/AzureMLOperationalization

⚡️ Jupyter Notebook CI powered by ☁️ Azure ML (MSFT Internship 2019)

Primary LanguagePython

Azure ML Operationalization

Build Status

Streamlining and expediting a data scientist's CI/CD workflow leveraging prebaked functionalities of agentless Azure DevOps Pipelines, Azure Functions, and Azure Service Bus Queues.

Key aspects:

Core dependencies:

Main benefits:

  • Avoiding relying on build agents that might be preoccupied to run notebooks
  • Improved telemetry in the DevOps UI to debug notebook failures
  • Support for testing and validating against custom images
  • Quicker run-times from avoiding slow-downs associated with build agents

Looking forward:

  • Azure ML Pipelines are an alternative to the Service Bus + Azure Function combination. There is more of a story around shipping this module with an ML Workspace. There have been concerns over how third parties would have to initialize the Azure Function Application and Service Bus Queue with the current implementation.
  • Event Grid or a similar event-driven trigger on completion of a Run would allow for a more integrated, platform-level replacement to the current code-injection method.
  • Making this a more agnostic solution will require thought on our current, in-house release.json solution and how a more generally applicable solution might be achieved. Other aspects like Git Integration can be streamlined by requiring all repositories to be imported into Azure DevOps to allow DevOps to handle authentication.
  • The benefits of agentlessness are felt most when all phases in a pipeline are agentless. Therefore, phases like Get Changed Notebooks should also be moved to an agentless architecture whenever possible.

The File Directory

  • RunNotebookFunctionApp
  • run_notebook_service_bus
  • __init__.py
  • function.json
  • handlers
  • azureml_handler.py
  • devops_handler.py
  • file_handler.py
  • notebook_handler.py
  • deployment_pipeline.yml
  • automlcli_example_pipeline.yml
  • requirements.txt

deployment_pipeline.yml

This agent-based pipeline prepares the deployment environment, unit-tests, bundles, and finally deploys the Azure Function Application:

- stage: Deployment
  jobs:
  - job: 
    pool:
      vmImage: 'ubuntu-16.04'
    steps:
    - task: UsePythonVersion@0
    - bash: pip3.6 install -r requirements.txt
    - bash: pytest
    - task: ArchiveFiles@2
    - task: AzureFunctionApp@1

automlcli_example_pipeline.yml

This agentless pipeline runs a given notebook with a given imagine on a specified compute target, and provides telemetry results as test runs in the DevOps UI.

- stage: Validation
  jobs:
  - job: 
    pool: server
    steps:
    - task: PublishToAzureServiceBus@1

requirements.txt

This file controls the dependencies required for the Azure Function. This is mainly the Azure ML SDK, its associated dependencies, and support for HTTP requests, file system manipulation, etc.

...
azureml==0.2.7
azureml-contrib-notebook==1.0.43
azureml-core==1.0.43
azureml-pipeline==1.0.43
azureml-sdk==1.0.43
...

When deploying the function app, these are injected into the package, as seem in the deployment YAML file:

pip3.6 install -r requirements.txt

run_notebook_service_bus/function.json

This file specifies the location of main function (e.g. __init__.py), as well as the Service Bus binding for the function.

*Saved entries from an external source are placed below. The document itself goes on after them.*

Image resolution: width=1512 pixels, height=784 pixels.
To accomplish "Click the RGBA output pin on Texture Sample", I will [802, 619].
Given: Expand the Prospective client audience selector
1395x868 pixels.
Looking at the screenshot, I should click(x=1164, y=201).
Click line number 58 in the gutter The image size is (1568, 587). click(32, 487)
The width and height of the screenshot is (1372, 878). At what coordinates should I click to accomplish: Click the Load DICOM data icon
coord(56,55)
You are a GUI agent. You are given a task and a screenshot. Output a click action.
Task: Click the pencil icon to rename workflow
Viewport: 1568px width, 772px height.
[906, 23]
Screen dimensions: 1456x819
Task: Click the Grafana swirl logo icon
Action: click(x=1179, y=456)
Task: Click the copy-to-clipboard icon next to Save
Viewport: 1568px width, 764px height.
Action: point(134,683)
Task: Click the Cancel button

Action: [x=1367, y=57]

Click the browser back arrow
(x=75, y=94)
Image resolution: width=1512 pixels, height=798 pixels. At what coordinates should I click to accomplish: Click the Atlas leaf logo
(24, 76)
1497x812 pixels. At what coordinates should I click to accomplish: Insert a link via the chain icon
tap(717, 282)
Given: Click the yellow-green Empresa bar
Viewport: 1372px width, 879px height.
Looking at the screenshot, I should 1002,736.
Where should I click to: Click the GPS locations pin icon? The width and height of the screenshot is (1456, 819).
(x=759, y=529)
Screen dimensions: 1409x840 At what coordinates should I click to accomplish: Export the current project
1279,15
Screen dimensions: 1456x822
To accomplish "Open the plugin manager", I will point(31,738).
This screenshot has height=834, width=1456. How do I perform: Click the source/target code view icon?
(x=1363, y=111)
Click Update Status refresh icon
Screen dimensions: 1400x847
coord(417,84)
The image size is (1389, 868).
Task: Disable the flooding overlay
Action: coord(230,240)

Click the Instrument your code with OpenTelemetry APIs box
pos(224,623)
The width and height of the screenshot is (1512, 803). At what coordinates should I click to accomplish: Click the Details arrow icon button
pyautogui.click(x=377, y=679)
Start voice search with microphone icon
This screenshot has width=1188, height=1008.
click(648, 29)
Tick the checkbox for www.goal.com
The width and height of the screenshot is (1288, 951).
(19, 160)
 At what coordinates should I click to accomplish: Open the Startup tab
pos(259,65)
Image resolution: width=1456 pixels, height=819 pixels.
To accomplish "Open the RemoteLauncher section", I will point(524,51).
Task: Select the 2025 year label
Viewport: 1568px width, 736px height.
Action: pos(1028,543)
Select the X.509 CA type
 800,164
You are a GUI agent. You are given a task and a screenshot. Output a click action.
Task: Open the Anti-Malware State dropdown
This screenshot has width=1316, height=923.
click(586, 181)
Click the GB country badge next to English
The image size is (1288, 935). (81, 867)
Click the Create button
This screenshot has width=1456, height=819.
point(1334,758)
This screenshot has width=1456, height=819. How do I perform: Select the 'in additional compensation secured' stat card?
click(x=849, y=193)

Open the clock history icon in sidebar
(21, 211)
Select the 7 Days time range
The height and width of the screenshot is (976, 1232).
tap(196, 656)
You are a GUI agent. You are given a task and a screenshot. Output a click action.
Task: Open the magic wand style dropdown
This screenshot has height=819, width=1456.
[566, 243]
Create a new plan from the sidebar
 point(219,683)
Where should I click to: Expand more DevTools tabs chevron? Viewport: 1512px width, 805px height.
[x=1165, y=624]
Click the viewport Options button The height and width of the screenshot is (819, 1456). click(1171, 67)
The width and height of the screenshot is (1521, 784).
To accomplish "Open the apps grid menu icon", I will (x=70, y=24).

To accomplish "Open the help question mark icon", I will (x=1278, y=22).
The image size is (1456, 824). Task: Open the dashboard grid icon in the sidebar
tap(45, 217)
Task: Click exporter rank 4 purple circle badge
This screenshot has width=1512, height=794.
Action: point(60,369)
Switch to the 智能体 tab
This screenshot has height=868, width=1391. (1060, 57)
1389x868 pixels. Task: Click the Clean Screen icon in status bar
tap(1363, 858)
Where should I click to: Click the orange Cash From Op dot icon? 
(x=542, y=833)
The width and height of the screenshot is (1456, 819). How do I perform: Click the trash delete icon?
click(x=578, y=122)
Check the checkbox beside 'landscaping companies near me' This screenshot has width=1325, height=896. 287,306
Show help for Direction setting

run_notebook_service_bus/__init__.py

This script holds all the pythonic logic of the application. The main function is short, favoring a helper function to handle the distinct job types:

start_build_pipeline()

Fetches the repository of interest, creates a new Experiment SDK Object, and submits a set of notebook Runs to that object after injecting try-catch statements to facilitate callbacks to the DevOps pipeline.

update_build_pipeline()

Updates the DevOps Test Runs based on results from Azure ML Compute, and checks to close the pipeline in all Runs are completed.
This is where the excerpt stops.